Substituting the expressions for each term into the sum, we get the equation:
$$5 + (5 \times r) + (5 \times r \times r) = 65$$.

**step4** Simplifying the equation

Let's simplify the equation from the previous step. We can write $$r \times r$$ as $$r^2$$.
The equation becomes:
$$5 + 5r + 5r^2 = 65$$.
To solve for $$r$$, it's helpful to have all terms involving $$r$$ on one side and a constant on the other, or to set the equation to zero. Let's start by subtracting $$5$$ from both sides of the equation:
$$5r^2 + 5r = 65 - 5$$
$$5r^2 + 5r = 60$$.
Now, notice that all terms on the left side and the number on the right side are multiples of $$5$$. We can divide every term in the equation by $$5$$ to simplify it further:
$$\frac{5r^2}{5} + \frac{5r}{5} = \frac{60}{5}$$
$$r^2 + r = 12$$.
To prepare for solving, we move the constant term $$12$$ to the left side of the equation by subtracting $$12$$ from both sides:
$$r^2 + r - 12 = 0$$.
This is a standard form for a quadratic equation.

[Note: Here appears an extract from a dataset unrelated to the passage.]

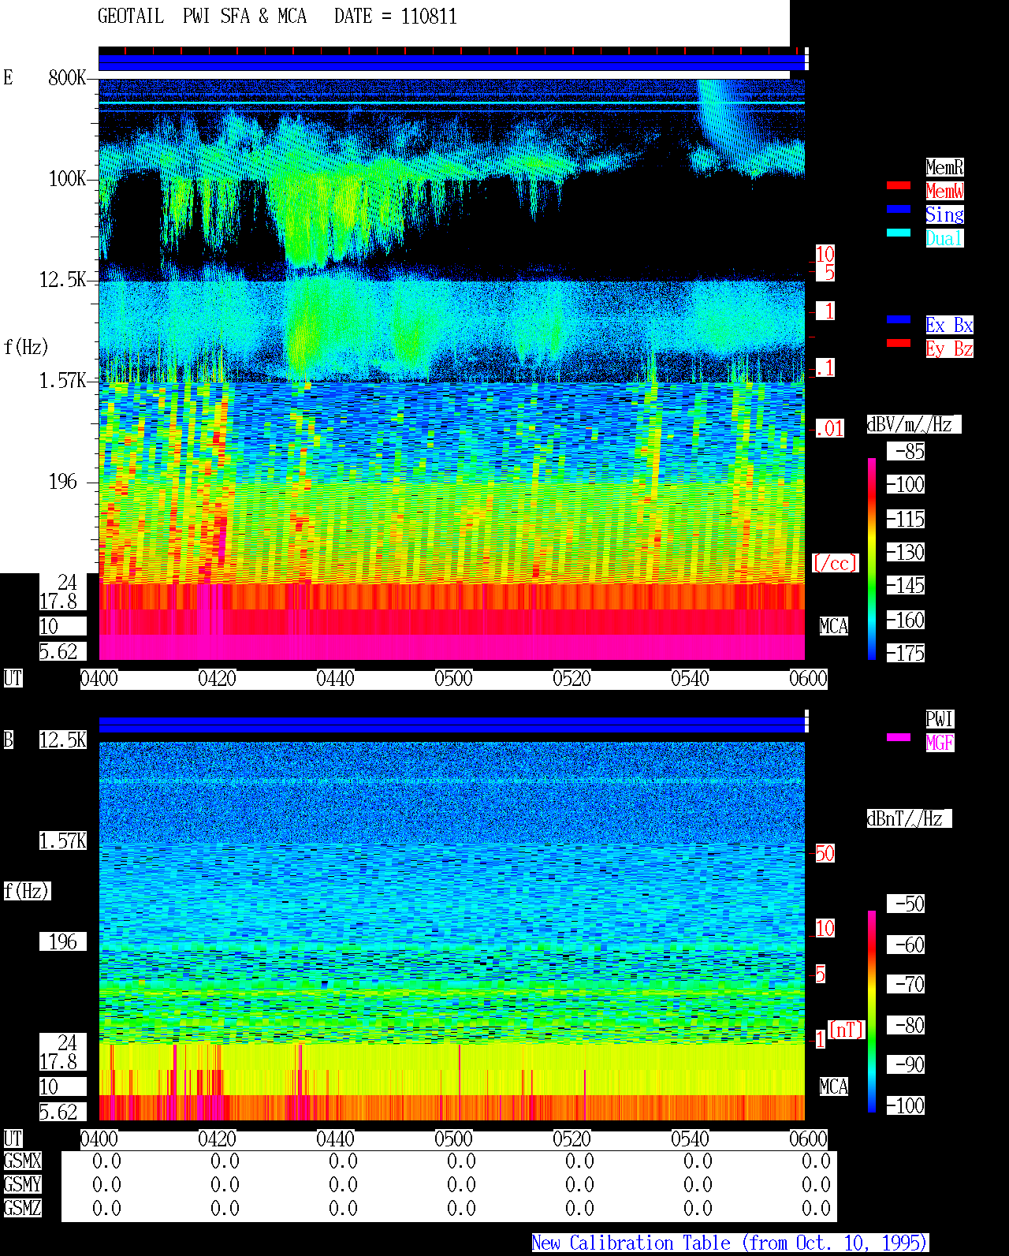Click the upper panel MCA label
1009x1256 pixels.
(834, 627)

**step5** Solving the equation for r

We need to find the values of $$r$$ that make the equation $$r^2 + r - 12 = 0$$ true.
This equation means we are looking for two numbers that, when multiplied together, give $$-12$$, and when added together, give $$1$$ (which is the coefficient of $$r$$).
Let's list pairs of integers that multiply to $$-12$$ and check their sums:
- If one number is $$1$$, the other is $$-12$$. Their sum is $$1 + (-12) = -11$$.
- If one number is $$2$$, the other is $$-6$$. Their sum is $$2 + (-6) = -4$$.
- If one number is $$3$$, the other is $$-4$$. Their sum is $$3 + (-4) = -1$$.
- If one number is $$-3$$, the other is $$4$$. Their sum is $$-3 + 4 = 1$$.
We found the pair! The numbers are $$-3$$ and $$4$$.
This means we can rewrite the equation as a product of two factors:
$$(r - 3)(r + 4) = 0$$.
For the product of two numbers (in this case, $$(r-3)$$ and $$(r+4)$$) to be zero, at least one of the numbers must be zero.

**step6** Finding the possible values of r

From the previous step, we have two possibilities for the common ratio, $$r$$:
Possibility 1: The first factor is zero.
$$r - 3 = 0$$
To find $$r$$, we add $$3$$ to both sides of the equation:
$$r = 3$$.
Possibility 2: The second factor is zero.
$$r + 4 = 0$$
To find $$r$$, we subtract $$4$$ from both sides of the equation:
$$r = -4$$.
Therefore, the two possible values for the common ratio $$r$$ are $$3$$ and $$-4$$.